[Opening THE DATA section]

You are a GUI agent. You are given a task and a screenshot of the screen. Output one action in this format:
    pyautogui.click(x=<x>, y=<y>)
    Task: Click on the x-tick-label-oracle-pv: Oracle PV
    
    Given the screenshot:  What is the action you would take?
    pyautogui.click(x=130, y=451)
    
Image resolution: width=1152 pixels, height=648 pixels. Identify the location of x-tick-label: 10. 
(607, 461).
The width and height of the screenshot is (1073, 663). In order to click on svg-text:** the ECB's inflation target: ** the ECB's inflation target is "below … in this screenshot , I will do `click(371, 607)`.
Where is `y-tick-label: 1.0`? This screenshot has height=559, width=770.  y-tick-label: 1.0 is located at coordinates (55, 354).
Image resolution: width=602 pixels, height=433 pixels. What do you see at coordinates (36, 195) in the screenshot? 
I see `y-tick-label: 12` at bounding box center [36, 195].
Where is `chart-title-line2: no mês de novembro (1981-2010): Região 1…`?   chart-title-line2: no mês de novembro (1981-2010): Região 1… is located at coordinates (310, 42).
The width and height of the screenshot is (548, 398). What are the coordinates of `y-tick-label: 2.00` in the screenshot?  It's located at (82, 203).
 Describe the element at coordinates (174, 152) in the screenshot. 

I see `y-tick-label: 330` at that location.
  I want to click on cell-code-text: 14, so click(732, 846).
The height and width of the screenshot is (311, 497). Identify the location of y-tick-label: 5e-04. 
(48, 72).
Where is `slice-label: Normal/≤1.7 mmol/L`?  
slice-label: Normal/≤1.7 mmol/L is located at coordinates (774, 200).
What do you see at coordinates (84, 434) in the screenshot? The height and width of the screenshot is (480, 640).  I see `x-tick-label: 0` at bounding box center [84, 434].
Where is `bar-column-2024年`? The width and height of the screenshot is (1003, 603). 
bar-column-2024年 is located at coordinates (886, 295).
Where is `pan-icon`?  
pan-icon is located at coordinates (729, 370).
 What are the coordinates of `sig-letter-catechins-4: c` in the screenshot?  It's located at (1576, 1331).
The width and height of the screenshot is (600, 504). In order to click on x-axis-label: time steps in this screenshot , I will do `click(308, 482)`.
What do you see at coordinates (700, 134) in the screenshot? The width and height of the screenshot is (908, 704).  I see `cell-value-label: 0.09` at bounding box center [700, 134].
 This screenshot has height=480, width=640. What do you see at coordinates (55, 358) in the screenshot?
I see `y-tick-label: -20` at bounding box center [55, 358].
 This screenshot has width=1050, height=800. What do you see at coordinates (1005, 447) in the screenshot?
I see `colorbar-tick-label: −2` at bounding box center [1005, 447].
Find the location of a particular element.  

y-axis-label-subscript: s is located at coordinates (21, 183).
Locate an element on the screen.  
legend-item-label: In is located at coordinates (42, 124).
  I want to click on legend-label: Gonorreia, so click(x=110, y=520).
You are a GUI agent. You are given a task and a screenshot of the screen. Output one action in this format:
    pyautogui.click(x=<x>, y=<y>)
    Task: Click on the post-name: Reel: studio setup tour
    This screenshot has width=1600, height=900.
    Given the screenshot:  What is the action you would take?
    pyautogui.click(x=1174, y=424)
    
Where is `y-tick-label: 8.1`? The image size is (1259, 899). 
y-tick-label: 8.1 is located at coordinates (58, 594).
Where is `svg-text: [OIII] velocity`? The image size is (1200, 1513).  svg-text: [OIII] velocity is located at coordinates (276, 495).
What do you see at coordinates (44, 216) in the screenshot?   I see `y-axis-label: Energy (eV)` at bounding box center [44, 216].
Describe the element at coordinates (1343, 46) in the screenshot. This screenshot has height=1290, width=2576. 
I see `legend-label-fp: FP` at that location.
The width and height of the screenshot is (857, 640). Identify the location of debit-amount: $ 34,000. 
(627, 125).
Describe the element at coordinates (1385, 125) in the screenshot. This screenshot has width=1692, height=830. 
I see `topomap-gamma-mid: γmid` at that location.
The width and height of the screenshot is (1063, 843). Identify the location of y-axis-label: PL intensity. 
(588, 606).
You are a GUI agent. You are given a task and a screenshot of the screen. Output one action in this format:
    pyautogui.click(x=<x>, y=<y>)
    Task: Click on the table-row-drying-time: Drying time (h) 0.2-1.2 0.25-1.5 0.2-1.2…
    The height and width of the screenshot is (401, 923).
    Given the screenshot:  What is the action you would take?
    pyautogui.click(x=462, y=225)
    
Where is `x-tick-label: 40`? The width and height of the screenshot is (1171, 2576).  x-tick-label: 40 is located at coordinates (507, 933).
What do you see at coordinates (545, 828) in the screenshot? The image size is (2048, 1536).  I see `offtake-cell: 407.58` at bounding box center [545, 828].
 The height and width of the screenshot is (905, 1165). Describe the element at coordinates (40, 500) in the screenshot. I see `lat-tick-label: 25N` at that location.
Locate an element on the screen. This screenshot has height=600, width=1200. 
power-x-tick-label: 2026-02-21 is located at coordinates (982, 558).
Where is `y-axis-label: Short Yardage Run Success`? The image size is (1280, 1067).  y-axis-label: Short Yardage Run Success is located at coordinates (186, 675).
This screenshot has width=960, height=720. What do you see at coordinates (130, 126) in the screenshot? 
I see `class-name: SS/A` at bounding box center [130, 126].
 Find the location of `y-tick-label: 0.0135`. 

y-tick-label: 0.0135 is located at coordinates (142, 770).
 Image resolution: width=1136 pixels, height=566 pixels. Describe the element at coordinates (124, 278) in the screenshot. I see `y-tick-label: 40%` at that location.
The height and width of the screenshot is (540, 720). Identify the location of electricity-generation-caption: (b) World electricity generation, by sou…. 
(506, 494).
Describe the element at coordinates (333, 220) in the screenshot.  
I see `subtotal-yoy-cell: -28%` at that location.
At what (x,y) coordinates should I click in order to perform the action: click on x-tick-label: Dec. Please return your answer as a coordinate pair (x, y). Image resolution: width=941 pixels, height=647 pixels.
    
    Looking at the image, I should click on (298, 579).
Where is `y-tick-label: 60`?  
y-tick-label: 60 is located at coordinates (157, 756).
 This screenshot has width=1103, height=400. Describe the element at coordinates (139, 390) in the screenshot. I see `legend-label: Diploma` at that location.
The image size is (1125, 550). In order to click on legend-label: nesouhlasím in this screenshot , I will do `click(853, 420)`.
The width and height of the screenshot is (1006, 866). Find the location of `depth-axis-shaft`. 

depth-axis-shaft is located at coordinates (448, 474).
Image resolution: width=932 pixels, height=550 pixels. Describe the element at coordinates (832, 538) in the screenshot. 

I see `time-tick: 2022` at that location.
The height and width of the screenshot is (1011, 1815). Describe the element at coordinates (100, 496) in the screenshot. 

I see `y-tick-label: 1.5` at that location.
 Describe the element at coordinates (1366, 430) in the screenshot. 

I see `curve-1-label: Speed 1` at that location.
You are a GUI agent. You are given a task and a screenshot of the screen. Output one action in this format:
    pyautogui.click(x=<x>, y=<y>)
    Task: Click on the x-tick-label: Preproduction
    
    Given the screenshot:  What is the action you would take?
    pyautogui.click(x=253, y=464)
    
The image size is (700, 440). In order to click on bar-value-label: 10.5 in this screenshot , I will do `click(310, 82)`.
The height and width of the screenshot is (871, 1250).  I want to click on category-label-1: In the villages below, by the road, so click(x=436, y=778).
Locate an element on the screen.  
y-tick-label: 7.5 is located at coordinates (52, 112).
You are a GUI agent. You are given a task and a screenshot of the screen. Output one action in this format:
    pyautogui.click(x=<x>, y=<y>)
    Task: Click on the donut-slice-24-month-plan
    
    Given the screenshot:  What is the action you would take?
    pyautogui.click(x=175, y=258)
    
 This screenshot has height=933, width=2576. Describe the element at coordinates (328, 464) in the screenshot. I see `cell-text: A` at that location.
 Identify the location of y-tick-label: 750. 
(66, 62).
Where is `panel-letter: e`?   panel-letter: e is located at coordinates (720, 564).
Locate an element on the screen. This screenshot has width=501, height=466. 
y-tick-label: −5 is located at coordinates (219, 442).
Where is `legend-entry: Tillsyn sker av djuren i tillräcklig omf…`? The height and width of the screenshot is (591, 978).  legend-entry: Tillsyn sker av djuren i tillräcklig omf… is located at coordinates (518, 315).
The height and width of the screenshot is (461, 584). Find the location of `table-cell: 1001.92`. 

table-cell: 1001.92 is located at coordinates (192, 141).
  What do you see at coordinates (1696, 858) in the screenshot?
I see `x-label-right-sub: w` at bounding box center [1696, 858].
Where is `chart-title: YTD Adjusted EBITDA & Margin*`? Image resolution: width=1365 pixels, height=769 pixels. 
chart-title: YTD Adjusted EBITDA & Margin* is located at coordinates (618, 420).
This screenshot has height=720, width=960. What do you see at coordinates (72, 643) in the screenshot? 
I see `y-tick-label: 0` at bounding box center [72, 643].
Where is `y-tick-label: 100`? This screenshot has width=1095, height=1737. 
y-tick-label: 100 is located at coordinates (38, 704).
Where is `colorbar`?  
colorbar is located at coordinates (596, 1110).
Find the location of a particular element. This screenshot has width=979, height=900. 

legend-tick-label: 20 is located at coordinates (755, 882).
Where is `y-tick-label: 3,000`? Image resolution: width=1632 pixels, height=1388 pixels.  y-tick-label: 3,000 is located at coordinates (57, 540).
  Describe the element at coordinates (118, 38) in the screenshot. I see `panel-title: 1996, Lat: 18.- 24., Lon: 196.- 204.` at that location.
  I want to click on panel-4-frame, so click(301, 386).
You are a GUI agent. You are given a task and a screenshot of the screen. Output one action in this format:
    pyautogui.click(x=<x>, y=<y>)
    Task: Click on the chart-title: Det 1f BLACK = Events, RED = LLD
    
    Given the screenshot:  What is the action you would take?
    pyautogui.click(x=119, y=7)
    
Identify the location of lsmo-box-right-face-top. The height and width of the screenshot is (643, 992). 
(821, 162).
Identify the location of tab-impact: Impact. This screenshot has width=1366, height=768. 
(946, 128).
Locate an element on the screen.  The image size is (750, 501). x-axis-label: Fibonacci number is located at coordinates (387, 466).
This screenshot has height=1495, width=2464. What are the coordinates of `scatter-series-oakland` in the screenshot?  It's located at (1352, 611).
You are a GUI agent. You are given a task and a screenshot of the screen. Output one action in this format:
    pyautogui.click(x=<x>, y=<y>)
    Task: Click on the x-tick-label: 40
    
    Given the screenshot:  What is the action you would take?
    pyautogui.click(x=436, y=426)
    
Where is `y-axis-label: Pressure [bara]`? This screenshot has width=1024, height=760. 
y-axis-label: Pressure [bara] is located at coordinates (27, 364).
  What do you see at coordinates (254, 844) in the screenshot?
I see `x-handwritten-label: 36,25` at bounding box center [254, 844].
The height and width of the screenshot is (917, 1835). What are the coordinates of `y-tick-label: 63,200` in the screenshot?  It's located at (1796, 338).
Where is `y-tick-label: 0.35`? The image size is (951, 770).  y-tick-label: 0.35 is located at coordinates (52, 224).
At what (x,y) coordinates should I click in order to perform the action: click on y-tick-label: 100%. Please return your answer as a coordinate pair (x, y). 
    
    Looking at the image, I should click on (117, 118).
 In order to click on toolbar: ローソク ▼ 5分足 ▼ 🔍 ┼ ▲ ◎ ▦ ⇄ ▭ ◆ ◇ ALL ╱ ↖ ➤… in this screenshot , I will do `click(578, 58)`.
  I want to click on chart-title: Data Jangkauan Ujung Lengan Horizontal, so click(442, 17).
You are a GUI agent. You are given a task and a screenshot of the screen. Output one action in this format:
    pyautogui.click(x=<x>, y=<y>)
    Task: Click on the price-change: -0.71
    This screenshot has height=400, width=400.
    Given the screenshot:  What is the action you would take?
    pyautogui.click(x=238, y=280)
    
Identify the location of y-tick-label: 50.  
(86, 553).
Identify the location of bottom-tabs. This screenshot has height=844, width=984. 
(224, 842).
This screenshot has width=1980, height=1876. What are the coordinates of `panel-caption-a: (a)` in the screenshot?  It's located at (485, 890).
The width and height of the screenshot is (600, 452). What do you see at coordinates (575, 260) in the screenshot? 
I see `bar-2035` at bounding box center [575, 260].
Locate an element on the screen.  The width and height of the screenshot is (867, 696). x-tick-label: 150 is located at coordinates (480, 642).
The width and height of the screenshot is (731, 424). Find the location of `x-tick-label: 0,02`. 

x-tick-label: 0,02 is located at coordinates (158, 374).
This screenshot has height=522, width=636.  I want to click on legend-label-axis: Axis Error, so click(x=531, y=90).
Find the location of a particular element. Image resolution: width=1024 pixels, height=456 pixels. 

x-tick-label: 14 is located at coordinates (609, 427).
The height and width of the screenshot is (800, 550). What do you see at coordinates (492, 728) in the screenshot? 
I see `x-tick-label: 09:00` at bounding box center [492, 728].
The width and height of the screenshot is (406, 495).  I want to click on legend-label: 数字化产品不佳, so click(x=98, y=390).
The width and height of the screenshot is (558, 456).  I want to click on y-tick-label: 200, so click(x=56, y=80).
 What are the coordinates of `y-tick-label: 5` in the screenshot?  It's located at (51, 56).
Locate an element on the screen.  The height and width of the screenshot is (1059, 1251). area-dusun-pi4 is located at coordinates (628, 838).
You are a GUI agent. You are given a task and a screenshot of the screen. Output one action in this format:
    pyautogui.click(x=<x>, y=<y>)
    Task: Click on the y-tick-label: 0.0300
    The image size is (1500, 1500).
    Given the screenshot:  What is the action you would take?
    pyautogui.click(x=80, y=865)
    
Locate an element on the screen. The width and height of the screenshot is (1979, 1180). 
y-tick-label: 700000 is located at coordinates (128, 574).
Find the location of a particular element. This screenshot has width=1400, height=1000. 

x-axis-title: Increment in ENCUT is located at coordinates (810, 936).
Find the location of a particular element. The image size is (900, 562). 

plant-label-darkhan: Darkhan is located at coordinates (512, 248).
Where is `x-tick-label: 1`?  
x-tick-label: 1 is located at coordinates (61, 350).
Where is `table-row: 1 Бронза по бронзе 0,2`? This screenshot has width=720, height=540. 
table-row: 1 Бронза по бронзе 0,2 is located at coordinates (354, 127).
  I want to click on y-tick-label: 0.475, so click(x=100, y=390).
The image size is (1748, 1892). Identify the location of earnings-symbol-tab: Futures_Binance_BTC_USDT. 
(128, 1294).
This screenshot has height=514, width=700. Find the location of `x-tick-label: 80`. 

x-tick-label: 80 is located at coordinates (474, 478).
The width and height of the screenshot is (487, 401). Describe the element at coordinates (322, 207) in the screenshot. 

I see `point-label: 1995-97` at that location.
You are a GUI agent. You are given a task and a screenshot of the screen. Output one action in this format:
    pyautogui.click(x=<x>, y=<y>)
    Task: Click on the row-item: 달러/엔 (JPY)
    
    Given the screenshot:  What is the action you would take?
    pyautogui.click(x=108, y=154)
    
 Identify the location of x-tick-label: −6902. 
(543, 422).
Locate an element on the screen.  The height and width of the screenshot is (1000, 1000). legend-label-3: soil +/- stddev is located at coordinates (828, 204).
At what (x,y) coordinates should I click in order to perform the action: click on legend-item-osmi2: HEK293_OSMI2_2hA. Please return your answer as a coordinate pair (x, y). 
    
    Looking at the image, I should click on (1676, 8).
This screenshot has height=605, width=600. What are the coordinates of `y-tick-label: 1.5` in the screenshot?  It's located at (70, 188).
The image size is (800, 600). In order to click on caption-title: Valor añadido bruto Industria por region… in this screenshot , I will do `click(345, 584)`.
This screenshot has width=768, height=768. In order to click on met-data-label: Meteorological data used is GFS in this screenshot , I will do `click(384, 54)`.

[Closing THE DATA section]

# ACTIVITY:
Report every line in the listing above that contains the string "name", copying each such line in full.

# OUTPUT BELOW:
    Task: Click on the post-name: Reel: studio setup tour
I see `class-name: SS/A` at bounding box center [130, 126].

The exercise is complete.